5. PİNHAN

2.2K 129 155
                                    

Ben geldim! Bölüm atmamın ardından birkaç gün geçmiş olsa da sizi özledim... Yanımda olduğunuz ve beni desteklediğiniz için çok teşekkür ederim ♡
Umarım bölümü beğenirsiniz!
Keyifli okumalar!

•••


ALEN' DEN...

Önümde öylece dururken kendime hakim olamıyordum. Nasıl yapıyordu bunu? Hayatımın bu anına kadar bir kadına, bu denli yakın olmak istememiştim. O farklıydı, istemeden ve bilmeyerek beni kendine çekişi daha da kafamı karıştıyordu. Beni içine çeken bir ateş gibiydi. Canımı yakmıyordu, zaten biliyorum ki canımı yakmak da istemezdi. İçimi ısıtıyordu onun ateşi.

Bana, şuan öylece bakışı ise ona daha çok sokulup öpmeme zorluyordu. Sahi o dudakları... ne de güzeldi.

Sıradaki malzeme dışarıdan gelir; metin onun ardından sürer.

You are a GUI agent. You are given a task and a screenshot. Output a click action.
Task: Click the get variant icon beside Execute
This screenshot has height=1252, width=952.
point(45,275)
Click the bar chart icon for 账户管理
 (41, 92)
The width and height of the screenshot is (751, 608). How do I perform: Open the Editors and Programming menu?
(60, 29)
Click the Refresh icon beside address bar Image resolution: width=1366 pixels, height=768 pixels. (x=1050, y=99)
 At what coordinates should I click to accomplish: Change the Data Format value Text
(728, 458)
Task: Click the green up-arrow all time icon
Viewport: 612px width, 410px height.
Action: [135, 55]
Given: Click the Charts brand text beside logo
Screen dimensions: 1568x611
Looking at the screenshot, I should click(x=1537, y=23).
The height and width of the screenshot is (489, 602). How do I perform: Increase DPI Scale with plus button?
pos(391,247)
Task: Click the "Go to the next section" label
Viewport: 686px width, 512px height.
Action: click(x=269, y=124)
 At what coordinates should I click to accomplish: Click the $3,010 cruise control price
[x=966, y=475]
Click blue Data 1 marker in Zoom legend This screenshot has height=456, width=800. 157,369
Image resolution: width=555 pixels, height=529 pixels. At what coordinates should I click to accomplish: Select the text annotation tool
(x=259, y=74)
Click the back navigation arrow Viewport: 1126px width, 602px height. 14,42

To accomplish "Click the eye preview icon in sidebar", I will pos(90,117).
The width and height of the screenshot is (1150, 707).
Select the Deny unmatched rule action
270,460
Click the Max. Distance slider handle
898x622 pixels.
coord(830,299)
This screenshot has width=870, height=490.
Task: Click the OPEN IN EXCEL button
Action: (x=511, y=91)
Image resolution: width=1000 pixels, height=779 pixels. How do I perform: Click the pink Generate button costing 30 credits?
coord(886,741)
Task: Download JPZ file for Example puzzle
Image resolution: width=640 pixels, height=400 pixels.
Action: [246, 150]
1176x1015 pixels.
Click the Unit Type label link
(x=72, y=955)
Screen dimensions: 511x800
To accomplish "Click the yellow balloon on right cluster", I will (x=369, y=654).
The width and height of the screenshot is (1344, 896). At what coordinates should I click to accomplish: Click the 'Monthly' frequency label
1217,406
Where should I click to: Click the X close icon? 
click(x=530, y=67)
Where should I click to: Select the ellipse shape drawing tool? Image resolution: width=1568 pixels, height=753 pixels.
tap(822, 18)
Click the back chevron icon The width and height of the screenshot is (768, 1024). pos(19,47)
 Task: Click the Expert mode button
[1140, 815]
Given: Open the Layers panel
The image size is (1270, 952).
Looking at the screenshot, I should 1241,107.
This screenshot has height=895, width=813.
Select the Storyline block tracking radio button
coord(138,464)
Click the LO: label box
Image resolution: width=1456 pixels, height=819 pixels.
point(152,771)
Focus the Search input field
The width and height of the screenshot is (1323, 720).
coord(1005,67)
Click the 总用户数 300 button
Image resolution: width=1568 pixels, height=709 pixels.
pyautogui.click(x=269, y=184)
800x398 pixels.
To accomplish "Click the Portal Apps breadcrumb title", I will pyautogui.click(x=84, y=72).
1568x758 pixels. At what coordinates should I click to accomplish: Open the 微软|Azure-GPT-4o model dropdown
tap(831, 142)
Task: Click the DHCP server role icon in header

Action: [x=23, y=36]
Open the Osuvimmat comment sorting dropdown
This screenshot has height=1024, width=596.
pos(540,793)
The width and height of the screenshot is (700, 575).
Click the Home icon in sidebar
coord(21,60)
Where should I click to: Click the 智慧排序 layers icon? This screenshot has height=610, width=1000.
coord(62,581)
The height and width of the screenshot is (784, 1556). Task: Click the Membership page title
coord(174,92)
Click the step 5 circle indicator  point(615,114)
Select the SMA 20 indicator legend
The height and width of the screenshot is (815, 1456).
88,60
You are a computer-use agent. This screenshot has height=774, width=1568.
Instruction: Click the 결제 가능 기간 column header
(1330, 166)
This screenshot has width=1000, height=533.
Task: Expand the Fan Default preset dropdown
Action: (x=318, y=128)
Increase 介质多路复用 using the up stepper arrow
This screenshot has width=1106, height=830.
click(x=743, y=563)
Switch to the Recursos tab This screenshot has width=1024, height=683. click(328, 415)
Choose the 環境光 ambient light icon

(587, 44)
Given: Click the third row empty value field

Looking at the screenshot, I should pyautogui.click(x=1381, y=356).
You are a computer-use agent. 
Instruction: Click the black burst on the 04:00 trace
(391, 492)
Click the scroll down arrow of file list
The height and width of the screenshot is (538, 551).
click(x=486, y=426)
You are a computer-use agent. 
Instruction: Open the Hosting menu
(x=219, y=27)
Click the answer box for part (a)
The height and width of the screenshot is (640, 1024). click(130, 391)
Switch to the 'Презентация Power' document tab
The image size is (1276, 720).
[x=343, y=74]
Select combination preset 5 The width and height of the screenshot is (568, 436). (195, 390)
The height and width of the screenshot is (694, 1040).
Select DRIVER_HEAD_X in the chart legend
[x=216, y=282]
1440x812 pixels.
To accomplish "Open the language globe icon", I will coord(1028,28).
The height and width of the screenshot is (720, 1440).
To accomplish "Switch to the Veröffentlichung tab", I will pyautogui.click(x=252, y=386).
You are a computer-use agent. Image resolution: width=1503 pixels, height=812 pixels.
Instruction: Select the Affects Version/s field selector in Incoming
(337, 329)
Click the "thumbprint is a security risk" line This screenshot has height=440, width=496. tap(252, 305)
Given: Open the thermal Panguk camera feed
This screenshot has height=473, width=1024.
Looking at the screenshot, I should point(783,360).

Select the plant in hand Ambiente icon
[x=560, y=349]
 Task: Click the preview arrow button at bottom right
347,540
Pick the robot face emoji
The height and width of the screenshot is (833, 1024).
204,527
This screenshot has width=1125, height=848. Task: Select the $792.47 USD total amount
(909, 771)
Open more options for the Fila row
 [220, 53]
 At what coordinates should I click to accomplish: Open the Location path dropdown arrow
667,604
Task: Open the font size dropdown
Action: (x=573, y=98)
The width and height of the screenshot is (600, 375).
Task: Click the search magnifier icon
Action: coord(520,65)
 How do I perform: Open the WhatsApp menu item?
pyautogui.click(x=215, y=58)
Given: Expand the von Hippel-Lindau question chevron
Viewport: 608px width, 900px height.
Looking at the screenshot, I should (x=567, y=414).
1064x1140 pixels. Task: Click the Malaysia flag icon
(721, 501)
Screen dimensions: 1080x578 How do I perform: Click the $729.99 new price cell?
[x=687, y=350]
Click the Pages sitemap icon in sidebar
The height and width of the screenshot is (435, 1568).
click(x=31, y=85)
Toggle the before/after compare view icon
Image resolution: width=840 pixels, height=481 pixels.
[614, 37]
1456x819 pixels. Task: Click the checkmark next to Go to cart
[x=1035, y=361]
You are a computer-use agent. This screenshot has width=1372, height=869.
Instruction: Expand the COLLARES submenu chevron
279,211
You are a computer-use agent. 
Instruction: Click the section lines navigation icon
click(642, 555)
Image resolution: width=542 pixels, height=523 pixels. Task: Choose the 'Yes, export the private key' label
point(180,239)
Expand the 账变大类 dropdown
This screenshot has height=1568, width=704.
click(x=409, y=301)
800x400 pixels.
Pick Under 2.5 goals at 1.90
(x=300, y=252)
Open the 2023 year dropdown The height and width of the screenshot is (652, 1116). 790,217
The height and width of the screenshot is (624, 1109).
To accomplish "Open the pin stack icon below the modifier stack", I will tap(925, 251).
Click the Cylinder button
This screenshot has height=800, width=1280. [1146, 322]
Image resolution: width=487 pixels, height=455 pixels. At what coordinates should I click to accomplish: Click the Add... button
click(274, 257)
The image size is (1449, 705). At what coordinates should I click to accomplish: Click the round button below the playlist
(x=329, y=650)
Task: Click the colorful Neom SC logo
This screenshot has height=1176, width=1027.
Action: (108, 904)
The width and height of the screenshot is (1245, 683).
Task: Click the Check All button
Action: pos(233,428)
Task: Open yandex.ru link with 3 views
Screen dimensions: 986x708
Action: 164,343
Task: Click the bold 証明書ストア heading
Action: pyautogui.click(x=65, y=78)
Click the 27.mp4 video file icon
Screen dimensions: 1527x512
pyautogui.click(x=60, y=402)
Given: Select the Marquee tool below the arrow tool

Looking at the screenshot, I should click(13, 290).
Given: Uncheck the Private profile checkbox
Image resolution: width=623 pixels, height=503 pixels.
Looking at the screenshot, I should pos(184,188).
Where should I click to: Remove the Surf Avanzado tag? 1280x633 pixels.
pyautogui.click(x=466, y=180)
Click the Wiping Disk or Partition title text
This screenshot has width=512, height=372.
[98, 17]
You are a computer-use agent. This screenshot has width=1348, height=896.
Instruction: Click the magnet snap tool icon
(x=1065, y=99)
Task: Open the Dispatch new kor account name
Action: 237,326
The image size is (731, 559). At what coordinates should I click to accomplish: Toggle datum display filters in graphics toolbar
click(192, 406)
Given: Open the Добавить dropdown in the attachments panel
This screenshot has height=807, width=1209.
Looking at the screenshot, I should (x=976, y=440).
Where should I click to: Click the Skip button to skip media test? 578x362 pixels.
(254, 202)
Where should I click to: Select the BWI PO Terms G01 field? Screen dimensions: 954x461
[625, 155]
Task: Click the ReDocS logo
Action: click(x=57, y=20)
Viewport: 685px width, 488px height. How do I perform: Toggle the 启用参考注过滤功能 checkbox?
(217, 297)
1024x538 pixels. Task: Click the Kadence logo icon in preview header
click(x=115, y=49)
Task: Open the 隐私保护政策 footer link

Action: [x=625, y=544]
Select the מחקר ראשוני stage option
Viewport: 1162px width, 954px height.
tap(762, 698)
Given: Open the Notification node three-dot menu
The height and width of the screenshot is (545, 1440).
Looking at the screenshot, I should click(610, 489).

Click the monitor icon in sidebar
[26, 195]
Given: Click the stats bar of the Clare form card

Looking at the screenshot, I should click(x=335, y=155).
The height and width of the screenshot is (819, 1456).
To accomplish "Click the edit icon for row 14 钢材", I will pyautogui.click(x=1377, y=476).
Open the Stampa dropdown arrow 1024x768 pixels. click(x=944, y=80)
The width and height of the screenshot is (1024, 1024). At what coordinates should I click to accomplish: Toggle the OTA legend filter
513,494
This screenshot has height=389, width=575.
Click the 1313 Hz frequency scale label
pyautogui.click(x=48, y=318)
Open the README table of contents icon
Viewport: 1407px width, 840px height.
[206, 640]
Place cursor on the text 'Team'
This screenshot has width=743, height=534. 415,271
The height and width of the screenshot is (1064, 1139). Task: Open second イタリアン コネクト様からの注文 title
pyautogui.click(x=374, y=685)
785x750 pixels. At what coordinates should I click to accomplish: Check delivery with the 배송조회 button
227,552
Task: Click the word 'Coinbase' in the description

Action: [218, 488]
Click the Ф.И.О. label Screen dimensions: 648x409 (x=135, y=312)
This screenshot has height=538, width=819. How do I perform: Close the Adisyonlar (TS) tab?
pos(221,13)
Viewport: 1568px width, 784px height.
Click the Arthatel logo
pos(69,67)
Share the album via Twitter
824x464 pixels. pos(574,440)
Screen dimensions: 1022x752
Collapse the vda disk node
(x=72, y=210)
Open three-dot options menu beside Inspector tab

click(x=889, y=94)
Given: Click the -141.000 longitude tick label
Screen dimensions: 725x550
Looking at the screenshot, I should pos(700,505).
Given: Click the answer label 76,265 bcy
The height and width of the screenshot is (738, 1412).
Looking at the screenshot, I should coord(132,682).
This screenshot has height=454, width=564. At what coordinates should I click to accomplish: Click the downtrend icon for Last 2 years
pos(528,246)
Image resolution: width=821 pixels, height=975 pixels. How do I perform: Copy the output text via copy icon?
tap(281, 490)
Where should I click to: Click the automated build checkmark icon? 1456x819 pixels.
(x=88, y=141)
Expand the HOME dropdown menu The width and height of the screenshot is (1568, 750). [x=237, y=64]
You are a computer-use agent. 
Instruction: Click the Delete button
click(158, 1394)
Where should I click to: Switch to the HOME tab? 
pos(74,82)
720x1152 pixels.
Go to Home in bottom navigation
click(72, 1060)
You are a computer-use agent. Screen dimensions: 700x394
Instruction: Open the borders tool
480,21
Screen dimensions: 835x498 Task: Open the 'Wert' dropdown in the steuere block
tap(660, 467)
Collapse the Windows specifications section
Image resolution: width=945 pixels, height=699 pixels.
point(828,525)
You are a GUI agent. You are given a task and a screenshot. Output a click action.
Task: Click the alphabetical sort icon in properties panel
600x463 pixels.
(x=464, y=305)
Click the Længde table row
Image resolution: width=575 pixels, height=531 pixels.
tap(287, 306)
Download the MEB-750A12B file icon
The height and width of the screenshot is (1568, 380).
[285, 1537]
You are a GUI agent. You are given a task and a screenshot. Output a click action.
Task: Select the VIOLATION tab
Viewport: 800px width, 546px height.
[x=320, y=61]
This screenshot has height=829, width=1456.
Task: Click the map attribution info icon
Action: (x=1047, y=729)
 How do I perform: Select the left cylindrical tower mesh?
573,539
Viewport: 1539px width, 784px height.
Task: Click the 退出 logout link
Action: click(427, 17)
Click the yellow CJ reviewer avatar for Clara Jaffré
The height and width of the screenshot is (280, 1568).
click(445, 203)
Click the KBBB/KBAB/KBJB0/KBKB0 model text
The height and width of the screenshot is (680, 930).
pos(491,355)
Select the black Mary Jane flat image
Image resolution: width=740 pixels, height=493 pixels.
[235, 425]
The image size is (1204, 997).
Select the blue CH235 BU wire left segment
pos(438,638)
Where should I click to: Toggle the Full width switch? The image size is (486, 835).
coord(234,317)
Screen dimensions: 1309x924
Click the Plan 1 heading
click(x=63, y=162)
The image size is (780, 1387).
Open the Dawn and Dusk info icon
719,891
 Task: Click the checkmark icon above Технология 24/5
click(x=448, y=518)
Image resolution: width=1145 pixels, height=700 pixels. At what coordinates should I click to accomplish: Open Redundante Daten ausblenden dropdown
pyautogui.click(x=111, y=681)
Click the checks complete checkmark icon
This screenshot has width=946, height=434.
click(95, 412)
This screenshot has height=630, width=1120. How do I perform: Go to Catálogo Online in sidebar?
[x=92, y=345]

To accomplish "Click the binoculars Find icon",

Sanki özenle çizilmiş bir tabloydu, insanın saatlerce izleyip dokunmak isteyeceği bir tabloydu onun dudakları. O kırmızı ruju her sürdüğünde o kadar öpmek istiyordum ki, yüzünde dağıtmak istiyordum. Ben iradeli bir adamdım, hiçbir şey yapmadan nasıl bu kadar şey yapabiliyordu bana?

"Alen Bey..." Diye mırıldandığında utandığını ve ne söyleyeceğini bilmediğini anlamıştım. Kafamı o güzel boynundan ne kadar çekmek istemesem de mecburen çekmek zorunda kaldım.

"Büyü mü yaptın sen bana? Yanında, hep dibinde olmak istiyorum. Ellerin hep ellerimi tutsun, bedenin hep bedenimin varlığını hissetsin istiyorum. O güzel kokunu hep boynundan solumak istiyorum. Büyülenmişim işte, istemeden de olsa sen büyülemişsin beni." Diye fısıldadım yüzüne.

"Alen Bey, bu söyledikleriniz yanlış... Ben sizin çalışanınızım. İnsanlar, çok konuşur olduğunuz konumla benim konumumun çok farklı olduğunu söylerler. Şirkette kimse sevmez beni, herkes size yanlış şeyler yaparak yanınızda olduğumu konuşur." Dediğinde öfkelenmiştim, insanların ne düşündüğü umrumda değildi. Bir tek o umrumdaydı.

"İnsanların, ne söylediği umrumda değil. Olurda cesaret edip konuşan olursa, kendi canının derdine düşsün. O kelimeleri söyleyen dillerini kesip, ellerine veririm." Diye konuştuğumda gözleri söylediklerime karşı şaşırmış gibi açılmıştı. Ben ise ellerimi güzel yüzüne uzatıp okşamakla meşguldüm.

"Ben... Her şeyden çok kendimden kurtarmak isterdim sizi." Dediğinde ne demek istediğini pek anlayamamıştım. Pinhandı o... gizliydi, saklıydı ama ben her şeyi zamanla öğrenecektim.

Yüzündeki elimi kavrayıp aşağı çektiğinde "Şimdi Azra Hanım gelecek. Bizi böyle görmesi uygun olmaz lütfen durun."

"Zamanı geldiğinde başka bir şey için durmamı isteyeceksin." Diye ağzımın içinde mırıldandığımda benden uzaklaştığı sırada "Efendim?" Diye sormuştu. "Yok bir şey." Diyerek boşvermiştim.

O sırada kapı çalınıp içeri Azra Hanım girdiğinde elindeki dosyalarla masama doğru yaklaşmıştı. Elfida ise elindeki tabletle bir şeylerle uğraşıyormuş gibi davranıyordu. "Alen Bey, ortak şirketlerden istediğiniz çalışanlar geldi. Kapıda bekliyorlar."

"Söyle odama gelsinler." Kafasını sallayıp odadan çıktığında bir dakika geçmeden içeri üç tane adam girmişti. Neden gözleri beni değilde Elfidayı izliyordu? Yanlış görüyordum herhalde.